At the risk of again lodging tunes between people’s ears, this week’s column is about hit songs that never became movie titles. There are lots of popular songs that appeared for the first time in movies and their titles (“The Sound of Music” and nearly any movie song title that begins with “The Theme From ...”). Other songs found themselves on movie marquees years after they were popular. (They include “Stand By Me,” “Home for the Holidays,” “Lean on Me,” “My Girl,” and “Oh, Pretty Woman,” though the Richard Gere/Julia Roberts twist on the Cinderella story dropped the “Oh” from Roy Orbison’s title.)
But what about hit songs that haven’t become movie titles? Many were used in movies, but not in the title. Here are a few, and the story lines that their titles might generate:
* “Wipe Out.” This surf anthem with only two words of lyrics — three if you count the weird laugh — has been in the soundtracks of at least 20 movies, but never in the title.

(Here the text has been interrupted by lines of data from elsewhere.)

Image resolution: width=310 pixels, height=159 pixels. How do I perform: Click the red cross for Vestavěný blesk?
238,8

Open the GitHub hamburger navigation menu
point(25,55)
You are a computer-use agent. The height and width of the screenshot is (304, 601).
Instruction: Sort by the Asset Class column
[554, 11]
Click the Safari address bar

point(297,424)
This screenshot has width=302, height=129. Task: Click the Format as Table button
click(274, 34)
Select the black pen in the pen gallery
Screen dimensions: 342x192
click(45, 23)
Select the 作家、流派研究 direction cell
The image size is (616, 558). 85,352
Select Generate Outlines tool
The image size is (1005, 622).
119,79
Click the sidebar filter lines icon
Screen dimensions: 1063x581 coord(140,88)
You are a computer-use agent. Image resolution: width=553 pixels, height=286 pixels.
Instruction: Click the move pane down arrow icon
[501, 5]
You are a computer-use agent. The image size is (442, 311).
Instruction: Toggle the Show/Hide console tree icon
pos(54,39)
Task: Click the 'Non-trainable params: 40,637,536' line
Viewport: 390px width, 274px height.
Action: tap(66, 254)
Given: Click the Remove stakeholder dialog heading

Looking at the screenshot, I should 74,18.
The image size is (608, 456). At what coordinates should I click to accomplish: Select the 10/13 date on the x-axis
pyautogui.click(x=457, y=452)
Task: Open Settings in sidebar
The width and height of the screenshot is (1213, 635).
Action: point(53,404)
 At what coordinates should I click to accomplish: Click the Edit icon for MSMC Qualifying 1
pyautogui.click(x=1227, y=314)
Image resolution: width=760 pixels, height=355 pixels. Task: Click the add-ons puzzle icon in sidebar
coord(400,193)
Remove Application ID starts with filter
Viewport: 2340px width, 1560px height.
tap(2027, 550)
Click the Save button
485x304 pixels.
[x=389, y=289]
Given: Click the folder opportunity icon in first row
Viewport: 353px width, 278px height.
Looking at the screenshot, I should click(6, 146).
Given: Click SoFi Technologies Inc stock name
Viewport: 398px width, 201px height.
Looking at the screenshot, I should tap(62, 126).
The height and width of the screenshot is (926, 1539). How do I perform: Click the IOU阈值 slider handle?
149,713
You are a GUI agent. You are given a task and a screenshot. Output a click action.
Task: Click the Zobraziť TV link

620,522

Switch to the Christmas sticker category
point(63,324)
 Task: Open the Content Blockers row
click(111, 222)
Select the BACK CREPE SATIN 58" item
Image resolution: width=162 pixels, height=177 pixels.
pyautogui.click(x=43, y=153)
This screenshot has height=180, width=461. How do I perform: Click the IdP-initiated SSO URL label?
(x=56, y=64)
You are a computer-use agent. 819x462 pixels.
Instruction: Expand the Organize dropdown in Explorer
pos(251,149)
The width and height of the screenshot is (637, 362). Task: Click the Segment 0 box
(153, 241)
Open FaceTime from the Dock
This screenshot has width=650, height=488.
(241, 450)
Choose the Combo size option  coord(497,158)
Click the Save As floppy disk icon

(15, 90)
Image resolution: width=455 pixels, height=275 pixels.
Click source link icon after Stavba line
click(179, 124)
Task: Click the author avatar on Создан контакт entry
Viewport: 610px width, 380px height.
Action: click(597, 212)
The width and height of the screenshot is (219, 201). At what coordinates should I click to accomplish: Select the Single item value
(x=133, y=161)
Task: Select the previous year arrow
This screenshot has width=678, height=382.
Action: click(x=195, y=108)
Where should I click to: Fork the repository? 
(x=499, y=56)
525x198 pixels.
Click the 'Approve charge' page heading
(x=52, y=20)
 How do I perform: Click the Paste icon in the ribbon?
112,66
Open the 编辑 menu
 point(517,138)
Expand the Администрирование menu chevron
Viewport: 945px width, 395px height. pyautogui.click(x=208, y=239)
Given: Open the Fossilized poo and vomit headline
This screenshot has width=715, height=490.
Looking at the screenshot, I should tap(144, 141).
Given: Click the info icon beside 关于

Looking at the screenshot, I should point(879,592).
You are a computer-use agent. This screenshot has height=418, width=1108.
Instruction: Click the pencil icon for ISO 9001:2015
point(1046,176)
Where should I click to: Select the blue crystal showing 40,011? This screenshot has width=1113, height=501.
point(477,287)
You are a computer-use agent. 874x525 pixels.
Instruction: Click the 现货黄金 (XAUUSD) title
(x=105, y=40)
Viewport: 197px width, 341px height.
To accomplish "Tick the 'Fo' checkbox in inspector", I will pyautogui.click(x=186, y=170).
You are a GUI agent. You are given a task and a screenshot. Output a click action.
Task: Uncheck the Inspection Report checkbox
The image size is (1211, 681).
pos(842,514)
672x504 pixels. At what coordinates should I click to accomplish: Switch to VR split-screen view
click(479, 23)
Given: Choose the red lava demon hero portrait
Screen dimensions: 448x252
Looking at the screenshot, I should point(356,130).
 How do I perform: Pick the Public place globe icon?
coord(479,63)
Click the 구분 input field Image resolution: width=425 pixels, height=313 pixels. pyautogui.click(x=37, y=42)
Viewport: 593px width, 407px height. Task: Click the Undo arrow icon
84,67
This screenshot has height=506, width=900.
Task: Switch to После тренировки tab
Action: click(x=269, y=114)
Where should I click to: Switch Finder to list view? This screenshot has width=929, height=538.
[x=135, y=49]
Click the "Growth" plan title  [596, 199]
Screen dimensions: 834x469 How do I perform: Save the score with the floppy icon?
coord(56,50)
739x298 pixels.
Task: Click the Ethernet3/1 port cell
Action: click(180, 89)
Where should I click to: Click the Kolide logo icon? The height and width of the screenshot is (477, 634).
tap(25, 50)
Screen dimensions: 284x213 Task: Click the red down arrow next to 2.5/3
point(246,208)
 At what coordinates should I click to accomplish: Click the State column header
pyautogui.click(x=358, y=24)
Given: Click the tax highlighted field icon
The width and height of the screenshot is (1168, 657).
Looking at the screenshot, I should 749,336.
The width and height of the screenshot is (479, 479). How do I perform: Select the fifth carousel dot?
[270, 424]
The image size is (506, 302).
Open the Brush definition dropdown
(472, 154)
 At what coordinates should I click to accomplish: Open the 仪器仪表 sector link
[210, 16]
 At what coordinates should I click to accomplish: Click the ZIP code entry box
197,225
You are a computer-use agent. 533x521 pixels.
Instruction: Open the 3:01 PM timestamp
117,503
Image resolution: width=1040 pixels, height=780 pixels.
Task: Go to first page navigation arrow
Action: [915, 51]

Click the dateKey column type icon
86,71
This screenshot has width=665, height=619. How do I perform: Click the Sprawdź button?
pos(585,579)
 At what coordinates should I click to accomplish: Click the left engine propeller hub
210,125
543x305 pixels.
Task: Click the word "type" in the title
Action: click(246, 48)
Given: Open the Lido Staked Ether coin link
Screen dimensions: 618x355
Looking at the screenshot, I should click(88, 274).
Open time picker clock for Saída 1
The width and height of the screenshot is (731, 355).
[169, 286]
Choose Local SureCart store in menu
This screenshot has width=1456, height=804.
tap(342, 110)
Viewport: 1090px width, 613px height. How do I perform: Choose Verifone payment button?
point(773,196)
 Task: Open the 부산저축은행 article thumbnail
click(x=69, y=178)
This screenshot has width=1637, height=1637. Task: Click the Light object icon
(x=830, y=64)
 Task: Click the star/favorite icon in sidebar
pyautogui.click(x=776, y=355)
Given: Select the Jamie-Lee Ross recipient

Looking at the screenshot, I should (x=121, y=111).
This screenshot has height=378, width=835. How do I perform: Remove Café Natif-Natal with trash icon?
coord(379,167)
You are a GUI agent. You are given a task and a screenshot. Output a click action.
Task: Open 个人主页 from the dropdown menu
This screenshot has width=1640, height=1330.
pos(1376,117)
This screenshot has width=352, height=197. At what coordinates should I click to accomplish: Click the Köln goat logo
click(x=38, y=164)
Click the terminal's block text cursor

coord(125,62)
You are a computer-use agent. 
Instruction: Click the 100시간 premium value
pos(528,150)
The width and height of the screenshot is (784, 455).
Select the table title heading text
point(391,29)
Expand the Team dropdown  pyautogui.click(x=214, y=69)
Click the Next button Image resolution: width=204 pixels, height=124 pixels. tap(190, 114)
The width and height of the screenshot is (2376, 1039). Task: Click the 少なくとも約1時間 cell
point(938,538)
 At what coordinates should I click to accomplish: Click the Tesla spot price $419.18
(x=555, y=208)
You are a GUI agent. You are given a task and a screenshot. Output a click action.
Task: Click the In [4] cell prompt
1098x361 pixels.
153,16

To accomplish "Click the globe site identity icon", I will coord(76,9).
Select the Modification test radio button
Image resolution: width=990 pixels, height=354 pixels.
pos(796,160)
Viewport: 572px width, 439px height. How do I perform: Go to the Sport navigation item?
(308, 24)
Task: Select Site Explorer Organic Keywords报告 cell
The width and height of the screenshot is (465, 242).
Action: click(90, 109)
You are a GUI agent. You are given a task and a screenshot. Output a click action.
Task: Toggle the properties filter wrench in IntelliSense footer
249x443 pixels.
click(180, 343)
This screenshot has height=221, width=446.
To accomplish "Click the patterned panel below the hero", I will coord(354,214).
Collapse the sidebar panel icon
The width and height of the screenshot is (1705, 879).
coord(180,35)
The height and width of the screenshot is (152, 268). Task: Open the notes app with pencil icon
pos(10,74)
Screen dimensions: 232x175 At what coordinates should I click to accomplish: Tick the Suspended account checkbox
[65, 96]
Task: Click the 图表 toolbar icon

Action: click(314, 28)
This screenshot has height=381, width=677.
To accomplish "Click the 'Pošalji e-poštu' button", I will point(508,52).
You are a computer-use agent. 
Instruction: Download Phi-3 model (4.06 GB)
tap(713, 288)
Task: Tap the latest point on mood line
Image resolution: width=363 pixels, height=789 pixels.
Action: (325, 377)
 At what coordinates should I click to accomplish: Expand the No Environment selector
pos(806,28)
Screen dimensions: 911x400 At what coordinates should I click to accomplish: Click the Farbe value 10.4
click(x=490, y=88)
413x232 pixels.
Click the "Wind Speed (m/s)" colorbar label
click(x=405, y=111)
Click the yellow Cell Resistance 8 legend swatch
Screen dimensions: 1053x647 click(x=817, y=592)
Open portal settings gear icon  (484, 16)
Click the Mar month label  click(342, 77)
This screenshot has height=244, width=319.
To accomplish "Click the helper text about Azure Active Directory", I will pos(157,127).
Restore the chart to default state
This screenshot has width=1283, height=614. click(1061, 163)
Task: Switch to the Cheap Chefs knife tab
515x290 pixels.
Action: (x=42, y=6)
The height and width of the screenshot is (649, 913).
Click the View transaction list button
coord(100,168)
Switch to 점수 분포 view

The movie version would feature all but one of the 2020 Democratic presidential candidates flopping and face-planting their way to also-ran stardom.
* “Cool Jerk,” which was one of those song-and-dance crazes, like the Twist, Watusi, and Bunny Hop, but without the craze. The Cool Jerk was more a controlled epileptic seizure than a fad, there being only one one-hit wonder to dance it to. As a movie, it will be the reunion of “The Big Bang Theory” cast.
* “Last Kiss,” one of those driver-education songs that you know will go horribly wrong from the first line, “We were out on a date in her Daddy’s car.” Note to teens: if her Dad offers you the keys to his car he’s going to have two reasons to hate you. The cinematic version will feature a Tesla Model 3 with a demonically possessed CPU.
* “Na Na Hey Hey, Kiss Him Goodbye.” I can only imagine one plot for this, but can’t imagine anyone kissing him.